● Work request a: Count the lines in the rows below that contain the string "size", and reply with only that number.

Selected excerpt Start Marker

# Antique Lav Trap



## woberkrom (Nov 19, 2010)




----------



## plbgbiz (Aug 27, 2010)

That is awesome!!!


----------



## UN1TED-WE-PLUMB (Oct 3, 2012)

That's freaking cool! I think I'd replace that with a modern trap that would be more beneficial to the customer......


----------



## Keefer w (Jan 26, 2012)

UN1TED-WE-PLUMB said:


> That's freaking cool! I think I'd replace that with a modern trap that would be more beneficial to the customer......


You commuting up 95 every day in the pick up with your companies logo on it?


----------



## 1929chrysler (Jul 10, 2012)

I think I would replace that for free just so I could keep the old one in my collection as a conversation piece.


----------



## woberkrom (Nov 19, 2010)

I am not sure if I will get the job or not. I told him that if I didn't get the job, I'd buy it for a few bucks and put it in my museum.


----------



## Master Mark (Aug 14, 2009)

do you have any idea how old the house is??

I am sure it has probably been there since day 1..


----------



## woberkrom (Nov 19, 2010)

Looks like the house was built in 1908.

This is the street. It is a couple of blocks off the park.

https://www.google.com/maps/place/W...2!3m1!1s0x87d8b5338a3e9ba9:0xbda177bacf3f8f01


----------



## woberkrom (Nov 19, 2010)

House was built a couple years after the fair.


----------



## Coolcanuck (Jan 30, 2012)

I use to do service work in an old hotel where they had steel drum traps on the tubs, those were not the days...


----------



## plbgbiz (Aug 27, 2010)

woberkrom said:


> I am not sure if I will get the job or not. I told him that if I didn't get the job, I'd buy it for a few bucks and put it in my museum.


What are you going to do with the vent?

Selected excerpt End Marker
Data in this exercise Start Marker

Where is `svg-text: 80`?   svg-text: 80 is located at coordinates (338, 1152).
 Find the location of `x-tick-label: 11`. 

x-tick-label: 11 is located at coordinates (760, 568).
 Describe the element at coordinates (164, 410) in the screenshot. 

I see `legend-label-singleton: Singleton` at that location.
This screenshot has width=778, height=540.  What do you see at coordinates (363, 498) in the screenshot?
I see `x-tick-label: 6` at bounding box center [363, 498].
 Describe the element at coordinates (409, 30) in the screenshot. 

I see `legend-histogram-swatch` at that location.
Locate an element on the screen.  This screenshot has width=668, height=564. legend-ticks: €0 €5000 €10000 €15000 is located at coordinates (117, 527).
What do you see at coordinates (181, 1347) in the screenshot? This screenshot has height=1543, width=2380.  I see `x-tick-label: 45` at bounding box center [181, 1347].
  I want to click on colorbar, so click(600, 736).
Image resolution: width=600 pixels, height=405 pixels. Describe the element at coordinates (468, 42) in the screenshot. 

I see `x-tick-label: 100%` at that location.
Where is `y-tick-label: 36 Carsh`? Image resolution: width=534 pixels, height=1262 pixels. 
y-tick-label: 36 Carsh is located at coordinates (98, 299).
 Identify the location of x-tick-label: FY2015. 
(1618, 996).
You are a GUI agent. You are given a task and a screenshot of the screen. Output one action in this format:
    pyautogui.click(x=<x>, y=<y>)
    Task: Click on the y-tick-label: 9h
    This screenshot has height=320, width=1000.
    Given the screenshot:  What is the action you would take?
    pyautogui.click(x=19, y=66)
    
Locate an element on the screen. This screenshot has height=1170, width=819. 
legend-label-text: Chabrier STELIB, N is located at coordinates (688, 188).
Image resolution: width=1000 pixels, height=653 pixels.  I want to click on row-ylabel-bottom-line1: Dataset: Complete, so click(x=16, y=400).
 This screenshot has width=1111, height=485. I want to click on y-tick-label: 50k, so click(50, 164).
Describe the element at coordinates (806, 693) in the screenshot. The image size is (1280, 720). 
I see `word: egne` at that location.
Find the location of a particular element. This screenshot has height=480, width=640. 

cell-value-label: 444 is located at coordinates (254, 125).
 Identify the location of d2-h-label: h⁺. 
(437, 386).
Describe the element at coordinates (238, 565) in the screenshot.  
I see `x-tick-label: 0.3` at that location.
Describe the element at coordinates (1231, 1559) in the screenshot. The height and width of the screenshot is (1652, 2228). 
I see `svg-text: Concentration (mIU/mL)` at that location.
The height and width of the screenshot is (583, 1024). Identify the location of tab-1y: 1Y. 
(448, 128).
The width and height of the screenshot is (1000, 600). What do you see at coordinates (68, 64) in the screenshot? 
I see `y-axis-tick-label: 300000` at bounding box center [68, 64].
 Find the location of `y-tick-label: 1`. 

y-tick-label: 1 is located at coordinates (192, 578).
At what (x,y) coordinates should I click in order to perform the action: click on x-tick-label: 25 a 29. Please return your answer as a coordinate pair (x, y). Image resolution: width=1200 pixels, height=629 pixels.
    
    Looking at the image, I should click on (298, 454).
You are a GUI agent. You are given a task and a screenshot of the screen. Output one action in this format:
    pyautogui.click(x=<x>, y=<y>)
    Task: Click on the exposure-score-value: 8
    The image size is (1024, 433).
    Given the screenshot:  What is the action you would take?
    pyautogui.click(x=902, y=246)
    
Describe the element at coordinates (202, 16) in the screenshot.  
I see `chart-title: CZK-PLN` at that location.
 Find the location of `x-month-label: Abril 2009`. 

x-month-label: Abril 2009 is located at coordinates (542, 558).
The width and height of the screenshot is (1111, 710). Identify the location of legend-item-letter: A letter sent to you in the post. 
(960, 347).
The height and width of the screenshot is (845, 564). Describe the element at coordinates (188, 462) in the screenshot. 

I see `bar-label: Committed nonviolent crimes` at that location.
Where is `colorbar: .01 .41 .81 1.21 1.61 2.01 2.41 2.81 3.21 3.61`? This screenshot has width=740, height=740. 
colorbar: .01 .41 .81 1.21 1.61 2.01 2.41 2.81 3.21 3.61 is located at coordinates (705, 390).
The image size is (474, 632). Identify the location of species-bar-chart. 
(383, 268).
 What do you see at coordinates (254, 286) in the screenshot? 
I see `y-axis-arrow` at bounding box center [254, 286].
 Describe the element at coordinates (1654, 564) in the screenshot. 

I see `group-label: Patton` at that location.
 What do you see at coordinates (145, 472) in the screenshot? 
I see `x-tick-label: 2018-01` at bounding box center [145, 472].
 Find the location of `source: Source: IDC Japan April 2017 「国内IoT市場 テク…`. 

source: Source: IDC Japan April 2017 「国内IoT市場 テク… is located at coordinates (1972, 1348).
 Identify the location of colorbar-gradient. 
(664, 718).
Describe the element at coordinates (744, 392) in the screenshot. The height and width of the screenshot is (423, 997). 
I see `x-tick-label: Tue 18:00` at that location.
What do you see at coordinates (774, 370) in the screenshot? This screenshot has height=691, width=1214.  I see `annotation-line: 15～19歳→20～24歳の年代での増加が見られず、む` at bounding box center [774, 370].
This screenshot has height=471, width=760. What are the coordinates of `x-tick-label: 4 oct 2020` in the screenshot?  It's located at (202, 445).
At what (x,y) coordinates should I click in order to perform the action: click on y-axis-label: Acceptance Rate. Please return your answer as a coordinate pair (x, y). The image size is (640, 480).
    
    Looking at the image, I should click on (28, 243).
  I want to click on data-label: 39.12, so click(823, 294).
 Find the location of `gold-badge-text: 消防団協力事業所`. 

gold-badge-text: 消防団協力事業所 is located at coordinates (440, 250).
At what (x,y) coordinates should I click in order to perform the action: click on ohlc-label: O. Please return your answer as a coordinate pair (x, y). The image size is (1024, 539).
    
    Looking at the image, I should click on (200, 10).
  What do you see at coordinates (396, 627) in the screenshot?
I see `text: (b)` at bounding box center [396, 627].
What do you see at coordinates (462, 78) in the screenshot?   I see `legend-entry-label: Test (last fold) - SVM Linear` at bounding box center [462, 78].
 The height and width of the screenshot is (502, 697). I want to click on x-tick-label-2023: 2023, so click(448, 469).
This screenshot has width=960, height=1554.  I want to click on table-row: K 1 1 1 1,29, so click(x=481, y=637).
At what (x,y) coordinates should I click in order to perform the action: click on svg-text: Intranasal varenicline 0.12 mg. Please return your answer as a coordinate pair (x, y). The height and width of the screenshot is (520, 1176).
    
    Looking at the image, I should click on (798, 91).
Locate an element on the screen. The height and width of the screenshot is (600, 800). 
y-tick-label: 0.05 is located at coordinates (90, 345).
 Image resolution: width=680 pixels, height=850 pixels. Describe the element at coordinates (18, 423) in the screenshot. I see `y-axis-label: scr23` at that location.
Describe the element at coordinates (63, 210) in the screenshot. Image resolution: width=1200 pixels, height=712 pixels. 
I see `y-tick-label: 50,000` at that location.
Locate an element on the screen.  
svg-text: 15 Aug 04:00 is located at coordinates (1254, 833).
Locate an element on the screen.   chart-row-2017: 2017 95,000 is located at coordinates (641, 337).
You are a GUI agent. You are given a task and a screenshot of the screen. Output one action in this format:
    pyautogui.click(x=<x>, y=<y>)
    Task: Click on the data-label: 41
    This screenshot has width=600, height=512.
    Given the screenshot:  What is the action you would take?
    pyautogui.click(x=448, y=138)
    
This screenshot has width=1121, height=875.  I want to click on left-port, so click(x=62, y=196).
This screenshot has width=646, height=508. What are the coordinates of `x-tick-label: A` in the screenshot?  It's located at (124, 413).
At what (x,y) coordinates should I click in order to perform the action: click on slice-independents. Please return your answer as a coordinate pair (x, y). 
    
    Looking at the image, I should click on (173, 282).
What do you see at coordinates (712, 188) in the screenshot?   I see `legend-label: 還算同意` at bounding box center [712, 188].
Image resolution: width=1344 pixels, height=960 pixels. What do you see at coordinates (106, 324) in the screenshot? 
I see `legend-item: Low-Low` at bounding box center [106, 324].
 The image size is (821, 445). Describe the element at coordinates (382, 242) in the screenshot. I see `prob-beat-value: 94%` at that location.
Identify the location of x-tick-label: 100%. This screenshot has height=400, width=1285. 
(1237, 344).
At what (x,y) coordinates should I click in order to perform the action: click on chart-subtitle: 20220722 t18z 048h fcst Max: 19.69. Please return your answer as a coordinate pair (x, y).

Data in this exercise End Marker

● Work request b: Copy out the whole antique lav trap thread above, word for word.

● Task response a: 6

● Task response b:
# Antique Lav Trap



## woberkrom (Nov 19, 2010)




----------



## plbgbiz (Aug 27, 2010)

That is awesome!!!


----------



## UN1TED-WE-PLUMB (Oct 3, 2012)

That's freaking cool! I think I'd replace that with a modern trap that would be more beneficial to the customer......


----------



## Keefer w (Jan 26, 2012)

UN1TED-WE-PLUMB said:


> That's freaking cool! I think I'd replace that with a modern trap that would be more beneficial to the customer......


You commuting up 95 every day in the pick up with your companies logo on it?


----------



## 1929chrysler (Jul 10, 2012)

I think I would replace that for free just so I could keep the old one in my collection as a conversation piece.


----------



## woberkrom (Nov 19, 2010)

I am not sure if I will get the job or not. I told him that if I didn't get the job, I'd buy it for a few bucks and put it in my museum.


----------



## Master Mark (Aug 14, 2009)

do you have any idea how old the house is??

I am sure it has probably been there since day 1..


----------



## woberkrom (Nov 19, 2010)

Looks like the house was built in 1908.

This is the street. It is a couple of blocks off the park.

https://www.google.com/maps/place/W...2!3m1!1s0x87d8b5338a3e9ba9:0xbda177bacf3f8f01


----------



## woberkrom (Nov 19, 2010)

House was built a couple years after the fair.


----------



## Coolcanuck (Jan 30, 2012)

I use to do service work in an old hotel where they had steel drum traps on the tubs, those were not the days...


----------



## plbgbiz (Aug 27, 2010)

woberkrom said:


> I am not sure if I will get the job or not. I told him that if I didn't get the job, I'd buy it for a few bucks and put it in my museum.


What are you going to do with the vent?